Early Induction of Cyclin D2 Expression in Phorbol Ester-responsive B-1 Lymphocytes

B-l lymphocytes represent a distinct B cell subset with characteristic features that include self-renewing capacity and unusual mitogenic responses. B-l cells differ from conventional B cells in terms of the consequences of phorbol ester treatment: B-l cells rapidly enter S phase in response to phorbol ester alone, whereas B-2 cells require a calcium ionophore in addition to phorbol ester to trigger cell cycle progression. To address the mechanism underlying the varied proliferative responses of B-l and B-2 cells, we evaluated the expression and activity of the G1 cell cycle regulator, cyclin D2, and its associated cyclin-dependent kinases (Cdks).
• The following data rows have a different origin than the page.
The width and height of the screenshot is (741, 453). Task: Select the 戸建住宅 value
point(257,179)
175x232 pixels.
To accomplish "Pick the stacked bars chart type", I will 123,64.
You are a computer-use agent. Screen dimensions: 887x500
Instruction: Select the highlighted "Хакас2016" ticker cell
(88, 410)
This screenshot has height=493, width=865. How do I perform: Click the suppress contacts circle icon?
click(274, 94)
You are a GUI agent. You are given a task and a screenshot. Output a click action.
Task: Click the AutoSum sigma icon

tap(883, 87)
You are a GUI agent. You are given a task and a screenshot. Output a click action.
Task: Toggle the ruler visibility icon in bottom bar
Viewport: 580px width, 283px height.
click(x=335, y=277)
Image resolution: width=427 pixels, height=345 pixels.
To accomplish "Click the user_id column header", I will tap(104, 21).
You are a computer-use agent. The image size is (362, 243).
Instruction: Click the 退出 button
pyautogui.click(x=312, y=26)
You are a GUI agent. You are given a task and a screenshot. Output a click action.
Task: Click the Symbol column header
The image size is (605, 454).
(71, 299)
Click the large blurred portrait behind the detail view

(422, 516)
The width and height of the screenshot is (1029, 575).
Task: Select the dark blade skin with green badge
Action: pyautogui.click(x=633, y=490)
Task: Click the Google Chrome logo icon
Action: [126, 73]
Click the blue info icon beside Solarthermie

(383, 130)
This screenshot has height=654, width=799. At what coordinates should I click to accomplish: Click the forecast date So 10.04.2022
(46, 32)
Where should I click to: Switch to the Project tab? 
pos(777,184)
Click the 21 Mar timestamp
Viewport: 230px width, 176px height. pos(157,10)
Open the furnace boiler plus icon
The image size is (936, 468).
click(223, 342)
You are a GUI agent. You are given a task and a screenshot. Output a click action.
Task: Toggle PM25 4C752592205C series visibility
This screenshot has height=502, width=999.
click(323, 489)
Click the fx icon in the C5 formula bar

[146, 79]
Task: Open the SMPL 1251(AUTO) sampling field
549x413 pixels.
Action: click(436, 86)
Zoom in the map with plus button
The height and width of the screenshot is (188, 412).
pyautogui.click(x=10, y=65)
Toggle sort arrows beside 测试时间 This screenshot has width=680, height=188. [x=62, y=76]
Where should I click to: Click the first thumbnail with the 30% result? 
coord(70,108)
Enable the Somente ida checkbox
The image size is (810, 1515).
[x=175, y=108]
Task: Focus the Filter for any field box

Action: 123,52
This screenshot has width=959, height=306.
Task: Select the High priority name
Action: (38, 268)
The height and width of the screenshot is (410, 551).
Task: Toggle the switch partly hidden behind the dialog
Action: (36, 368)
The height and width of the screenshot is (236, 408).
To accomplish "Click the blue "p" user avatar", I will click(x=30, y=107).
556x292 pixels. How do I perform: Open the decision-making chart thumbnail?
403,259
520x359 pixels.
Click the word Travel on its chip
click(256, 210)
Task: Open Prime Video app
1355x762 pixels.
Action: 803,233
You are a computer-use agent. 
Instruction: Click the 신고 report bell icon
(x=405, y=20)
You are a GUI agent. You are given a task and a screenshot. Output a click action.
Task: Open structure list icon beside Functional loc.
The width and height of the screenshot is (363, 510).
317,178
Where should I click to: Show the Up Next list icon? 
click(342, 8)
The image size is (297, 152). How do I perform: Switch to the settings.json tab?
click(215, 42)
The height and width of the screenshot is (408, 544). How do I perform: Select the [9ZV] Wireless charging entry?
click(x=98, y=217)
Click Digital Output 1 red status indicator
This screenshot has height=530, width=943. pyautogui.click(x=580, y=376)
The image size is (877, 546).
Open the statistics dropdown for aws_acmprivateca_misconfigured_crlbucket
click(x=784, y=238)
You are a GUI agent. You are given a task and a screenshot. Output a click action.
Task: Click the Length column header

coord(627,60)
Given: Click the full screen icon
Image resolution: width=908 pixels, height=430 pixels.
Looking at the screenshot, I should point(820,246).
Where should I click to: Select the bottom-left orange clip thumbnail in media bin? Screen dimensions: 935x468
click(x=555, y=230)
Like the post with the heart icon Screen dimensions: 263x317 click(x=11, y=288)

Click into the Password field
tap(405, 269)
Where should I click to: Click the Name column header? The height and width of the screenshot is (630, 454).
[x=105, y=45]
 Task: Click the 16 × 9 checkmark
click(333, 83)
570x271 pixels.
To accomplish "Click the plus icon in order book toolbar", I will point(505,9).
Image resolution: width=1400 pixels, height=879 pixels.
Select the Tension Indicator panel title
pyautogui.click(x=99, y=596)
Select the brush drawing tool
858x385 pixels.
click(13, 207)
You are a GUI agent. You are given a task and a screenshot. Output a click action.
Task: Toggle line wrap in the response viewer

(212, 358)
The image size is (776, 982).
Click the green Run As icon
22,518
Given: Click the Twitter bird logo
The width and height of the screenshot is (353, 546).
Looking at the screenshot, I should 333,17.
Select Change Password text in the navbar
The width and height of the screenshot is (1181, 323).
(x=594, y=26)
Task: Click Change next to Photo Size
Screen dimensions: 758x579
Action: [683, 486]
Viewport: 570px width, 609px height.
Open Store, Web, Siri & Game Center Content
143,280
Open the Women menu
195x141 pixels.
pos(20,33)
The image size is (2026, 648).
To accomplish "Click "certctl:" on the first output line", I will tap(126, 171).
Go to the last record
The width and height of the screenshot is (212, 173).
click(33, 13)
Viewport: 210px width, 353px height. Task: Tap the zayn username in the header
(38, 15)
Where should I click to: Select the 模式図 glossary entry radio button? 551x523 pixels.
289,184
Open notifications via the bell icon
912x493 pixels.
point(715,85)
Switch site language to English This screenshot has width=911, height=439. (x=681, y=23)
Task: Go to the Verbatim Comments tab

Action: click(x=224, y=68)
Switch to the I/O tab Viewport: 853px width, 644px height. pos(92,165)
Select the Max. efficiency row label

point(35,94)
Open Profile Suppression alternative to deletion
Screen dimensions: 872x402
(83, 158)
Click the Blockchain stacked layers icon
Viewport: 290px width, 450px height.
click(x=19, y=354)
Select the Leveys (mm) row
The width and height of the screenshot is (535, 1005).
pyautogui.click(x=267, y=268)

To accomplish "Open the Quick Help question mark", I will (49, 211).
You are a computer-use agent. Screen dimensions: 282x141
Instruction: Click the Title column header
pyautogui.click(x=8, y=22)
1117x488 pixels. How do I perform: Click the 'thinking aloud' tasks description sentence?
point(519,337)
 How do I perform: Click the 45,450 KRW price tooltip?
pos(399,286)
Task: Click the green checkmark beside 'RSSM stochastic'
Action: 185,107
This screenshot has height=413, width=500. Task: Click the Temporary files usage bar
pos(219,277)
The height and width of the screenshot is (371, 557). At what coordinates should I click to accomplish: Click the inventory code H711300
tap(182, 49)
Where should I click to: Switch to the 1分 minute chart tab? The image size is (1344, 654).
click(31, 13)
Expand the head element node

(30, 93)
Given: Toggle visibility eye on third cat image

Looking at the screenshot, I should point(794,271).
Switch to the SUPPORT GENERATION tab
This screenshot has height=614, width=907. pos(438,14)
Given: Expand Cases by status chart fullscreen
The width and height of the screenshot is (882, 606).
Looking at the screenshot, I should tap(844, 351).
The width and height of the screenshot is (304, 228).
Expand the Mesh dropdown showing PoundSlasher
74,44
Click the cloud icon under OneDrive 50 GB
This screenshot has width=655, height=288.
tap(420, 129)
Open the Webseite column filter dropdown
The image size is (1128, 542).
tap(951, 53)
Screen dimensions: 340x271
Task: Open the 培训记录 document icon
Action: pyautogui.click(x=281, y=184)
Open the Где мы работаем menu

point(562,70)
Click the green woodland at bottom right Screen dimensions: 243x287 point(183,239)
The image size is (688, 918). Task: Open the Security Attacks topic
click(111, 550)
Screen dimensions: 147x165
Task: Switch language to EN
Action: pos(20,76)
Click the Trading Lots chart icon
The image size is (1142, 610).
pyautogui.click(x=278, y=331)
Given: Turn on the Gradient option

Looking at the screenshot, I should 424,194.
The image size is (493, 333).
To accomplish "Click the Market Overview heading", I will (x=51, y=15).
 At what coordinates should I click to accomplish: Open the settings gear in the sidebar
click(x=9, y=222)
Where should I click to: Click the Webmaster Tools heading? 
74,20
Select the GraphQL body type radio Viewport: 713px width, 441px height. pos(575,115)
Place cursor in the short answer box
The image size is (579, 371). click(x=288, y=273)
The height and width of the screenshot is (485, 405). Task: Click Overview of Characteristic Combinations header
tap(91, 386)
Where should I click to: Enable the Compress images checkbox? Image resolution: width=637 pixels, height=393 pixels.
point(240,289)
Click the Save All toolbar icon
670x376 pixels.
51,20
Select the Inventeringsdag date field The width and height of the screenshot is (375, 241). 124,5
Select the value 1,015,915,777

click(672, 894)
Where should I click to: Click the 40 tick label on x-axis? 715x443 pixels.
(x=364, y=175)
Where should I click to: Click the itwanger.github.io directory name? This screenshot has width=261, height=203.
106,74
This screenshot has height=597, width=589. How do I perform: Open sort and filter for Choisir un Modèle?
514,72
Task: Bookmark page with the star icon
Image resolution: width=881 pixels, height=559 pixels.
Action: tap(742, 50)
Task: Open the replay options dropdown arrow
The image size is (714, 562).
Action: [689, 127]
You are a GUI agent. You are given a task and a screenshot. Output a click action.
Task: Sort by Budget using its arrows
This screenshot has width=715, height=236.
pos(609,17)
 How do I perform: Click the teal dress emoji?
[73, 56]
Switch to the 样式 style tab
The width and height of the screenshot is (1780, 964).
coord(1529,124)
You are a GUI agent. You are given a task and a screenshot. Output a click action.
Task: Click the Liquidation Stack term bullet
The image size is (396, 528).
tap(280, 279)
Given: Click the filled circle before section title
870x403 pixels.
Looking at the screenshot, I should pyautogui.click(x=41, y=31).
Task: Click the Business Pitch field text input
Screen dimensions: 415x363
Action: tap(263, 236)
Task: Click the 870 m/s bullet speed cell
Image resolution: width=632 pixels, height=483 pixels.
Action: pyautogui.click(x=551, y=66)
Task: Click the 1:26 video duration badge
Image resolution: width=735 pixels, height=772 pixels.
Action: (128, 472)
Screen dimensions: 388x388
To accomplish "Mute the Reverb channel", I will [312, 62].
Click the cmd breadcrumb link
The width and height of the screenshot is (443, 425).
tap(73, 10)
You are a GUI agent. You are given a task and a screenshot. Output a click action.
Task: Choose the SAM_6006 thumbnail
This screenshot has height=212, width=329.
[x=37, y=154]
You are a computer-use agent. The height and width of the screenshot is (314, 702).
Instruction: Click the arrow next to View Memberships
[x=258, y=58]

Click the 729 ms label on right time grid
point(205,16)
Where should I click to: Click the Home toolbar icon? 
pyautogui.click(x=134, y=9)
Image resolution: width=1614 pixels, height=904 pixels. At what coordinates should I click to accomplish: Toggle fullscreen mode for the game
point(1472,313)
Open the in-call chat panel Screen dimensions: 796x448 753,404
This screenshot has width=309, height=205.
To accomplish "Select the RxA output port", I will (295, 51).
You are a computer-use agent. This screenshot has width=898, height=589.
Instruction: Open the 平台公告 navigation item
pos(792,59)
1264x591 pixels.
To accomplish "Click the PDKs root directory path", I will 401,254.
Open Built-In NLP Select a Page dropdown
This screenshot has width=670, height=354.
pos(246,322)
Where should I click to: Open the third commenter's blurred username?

Cyclin D2 expression was upregulated rapidly, within 2-4 h, in phorbol ester-stimulated B-l cells, in a manner dependent on intact transcription/translation, but was not increased in phorbol ester-stimulated B-2 cells. Phorbol ester-stimulated cyclin D2 expression was accompanied by the formation of cyclin D2-Cdk4, and, to a lesser extent, cyclin D2-Cdk6, complexes; cyclin D2-containing complexes were found to be catalytically functional, in terms gf their ability to phosphorylate exogenous Rb in vitro and to specifically phosphorylate endogenous Rb on serine(780) in vivo. These results strongly suggest that the rapid induction of cyclin D2 by a normally nonmitogenic phorbol ester stimulus is responsible for B-l cell progression through G1 phase. The ease and rapidity with which cyclin D2 responds in B-l cells may contribute to the proliferative features of this subset.